Exercise set
1. List every date in the article about renaming a French Quarter street that gives both a month and a day.
2. Write the next part of the article about renaming a French Quarter street, picking up after its final sentence.

Document text
((
Commission recommends renaming French Quarter street to honor civil rights attorney

(Photo: Courtesy of Infrogmation | CC)
An initial report issued last month by a city commission recommended that the name of a French Quarter Street memorializing a Confederate general and Louisiana governor should instead change its name to honor a late New Orleans civil rights attorney.

Governor Nicholls Street, which runs through the French Quarter from the Mississippi River to Broad Street, should be called Lolis Edward Elie Street, according to a report issued by the New Orleans City Council Street Renaming Commission Nov. 30.

The recommendation is one of 37 made in the report, which was the result of the work of more than four dozen academics and librarians across Louisiana and beyond who were tasked by the commission to develop a list of alternatives that will go before the City Council.

City Council, which ultimately has to approve the list, formed the commission on June 18 to reexamine New Orleans’s streets and other locations with Confederate or white supremacist ties following the George Floyd protests and demands from groups, including Take Em Down Nola.

“Anything that we vote on now is an initial recommendation subject to change at any point, even beyond our final recommendation,” said Karl Connor, commission chair, during a Dec. 16 public meeting. “Voting on it today isn’t anything final, just to be clear.”

The commission’s regularly scheduled meeting, which was held remotely due to COVID-19, lasted more than three hours and included hundreds of public comments that came in response to the commission’s report.

In addition, commission members considered changes to the list, which it will eventually submit to the City Council for an upcoming vote. A video of the Dec. 16 meeting can be viewed here.

Prior to the commission’s report, several local meetings were held throughout the city to solicit name suggestions since last summer.

Elie’s (pronounced E-lie) career spanned more than four decades and his work included defending clients such as Ernest N. “Dutch” Morial, former New Orleans mayor and Louisiana legislator, and the activists arrested in the McCrory lunch counter sit-in protest in 1960. He also negotiated segregation agreements with city merchants.
))
Provided material
((
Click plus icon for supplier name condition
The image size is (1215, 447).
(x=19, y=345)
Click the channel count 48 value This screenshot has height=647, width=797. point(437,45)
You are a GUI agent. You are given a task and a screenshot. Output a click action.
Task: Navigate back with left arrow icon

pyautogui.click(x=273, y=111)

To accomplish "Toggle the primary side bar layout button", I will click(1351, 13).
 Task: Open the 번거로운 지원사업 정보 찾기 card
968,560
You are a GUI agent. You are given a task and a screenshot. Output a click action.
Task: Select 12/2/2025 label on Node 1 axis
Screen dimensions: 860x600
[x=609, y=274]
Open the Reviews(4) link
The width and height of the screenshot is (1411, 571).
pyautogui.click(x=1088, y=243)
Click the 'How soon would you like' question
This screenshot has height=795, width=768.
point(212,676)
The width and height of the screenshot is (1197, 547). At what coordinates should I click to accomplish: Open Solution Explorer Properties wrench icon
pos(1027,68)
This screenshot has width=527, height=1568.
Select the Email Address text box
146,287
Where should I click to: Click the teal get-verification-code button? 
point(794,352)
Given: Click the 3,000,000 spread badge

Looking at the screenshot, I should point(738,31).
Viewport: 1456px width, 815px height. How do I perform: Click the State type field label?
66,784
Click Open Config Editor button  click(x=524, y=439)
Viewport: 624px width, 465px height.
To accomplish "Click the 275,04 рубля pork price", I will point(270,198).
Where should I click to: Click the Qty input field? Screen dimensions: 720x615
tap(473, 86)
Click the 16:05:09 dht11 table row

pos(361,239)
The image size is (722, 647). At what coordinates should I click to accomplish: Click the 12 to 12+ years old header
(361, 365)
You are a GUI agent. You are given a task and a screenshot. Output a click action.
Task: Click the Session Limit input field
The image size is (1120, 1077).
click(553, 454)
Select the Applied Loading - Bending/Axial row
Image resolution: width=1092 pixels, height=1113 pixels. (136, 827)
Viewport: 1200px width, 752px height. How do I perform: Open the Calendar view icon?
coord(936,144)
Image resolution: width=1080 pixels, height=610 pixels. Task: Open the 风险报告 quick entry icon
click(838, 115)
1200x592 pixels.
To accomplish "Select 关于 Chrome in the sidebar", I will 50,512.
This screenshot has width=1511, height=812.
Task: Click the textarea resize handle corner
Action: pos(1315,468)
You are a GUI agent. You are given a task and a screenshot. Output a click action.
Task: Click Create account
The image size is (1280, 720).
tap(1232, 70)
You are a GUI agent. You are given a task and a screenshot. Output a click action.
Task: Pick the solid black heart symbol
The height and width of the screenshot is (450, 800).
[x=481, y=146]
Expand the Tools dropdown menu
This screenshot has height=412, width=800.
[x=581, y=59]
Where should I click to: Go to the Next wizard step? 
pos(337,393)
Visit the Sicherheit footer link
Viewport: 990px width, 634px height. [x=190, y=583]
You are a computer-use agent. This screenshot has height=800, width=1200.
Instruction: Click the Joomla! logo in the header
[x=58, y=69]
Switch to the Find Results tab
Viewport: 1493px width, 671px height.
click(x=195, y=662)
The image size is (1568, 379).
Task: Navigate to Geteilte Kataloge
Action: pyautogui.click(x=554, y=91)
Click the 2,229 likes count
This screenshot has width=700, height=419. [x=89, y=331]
))
Numbered responses
1.
- Nov. 30
- June 18
- Dec. 16

2.
Elie lived much of his life on Governor Nicholls Street, according to the report. Elie died in 2017 at the age of 89.

The street is currently named after Francis T. Nicholls, a former Confederate brigadier general who lost his arm and foot in Civil War battles. Nicholls became Louisiana’s governor as a result of the Compromise of 1877, which also marked the end of Reconstruction.

Nicholls also owned slaves, according to the report.

The street was formerly Hospital Street until it was changed in 1909 under ordinance 6136 to honor his Civil War service. Nicholls died in 1912 at 77 years old.

During public comment, Scott S. Ellis, an author on French Quarter history, suggested that Governor Nicholls Street should be named after Clay Shaw, a prominent figure in the preservation and renovation of the French Quarter.

Shaw was also prosecuted as a John F. Kennedy assassination conspirator by then Orleans Parish District Attorney Jim Garrison, but was found not guilty on all charges.

“[The] city has never issued an apology of the notorious prosecution by Jim Garrison,” Ellis said.

The commission deferred the renaming of other French Quarter locations, including Jackson Square and Washington Artillery Park, until future meetings.

Washington Artillery Park, which sits in between Decatur Street and the Mississippi River, was added to the list due to a plaque on the monument that commemorates a still active military unit that was put into Confederate service during the Civil War, but also served in both World Wars.

One suggestion included renaming the park after New Orleans Police Detective Marcus McNeil, who was gunned down in 2017.

Connor questioned whether Washington Artillery Park fits within the commission’s directive. The site’s owner wasn’t known until the Dec. 16 meeting, when it was revealed the city owns it.

“There’s an argument to be made that WAP does fall under the terms of the ordinance [and] the argument for Washington Park is less strong,” said Suzanne-Juliette Mobley, a panel researcher. “Frankly, given both of those sites, given the prominence of them, given the opportunity to do a process that is targeting those locations and the users of those locations in a thoughtful process, I would say that they should not come within the bounds of this commission.”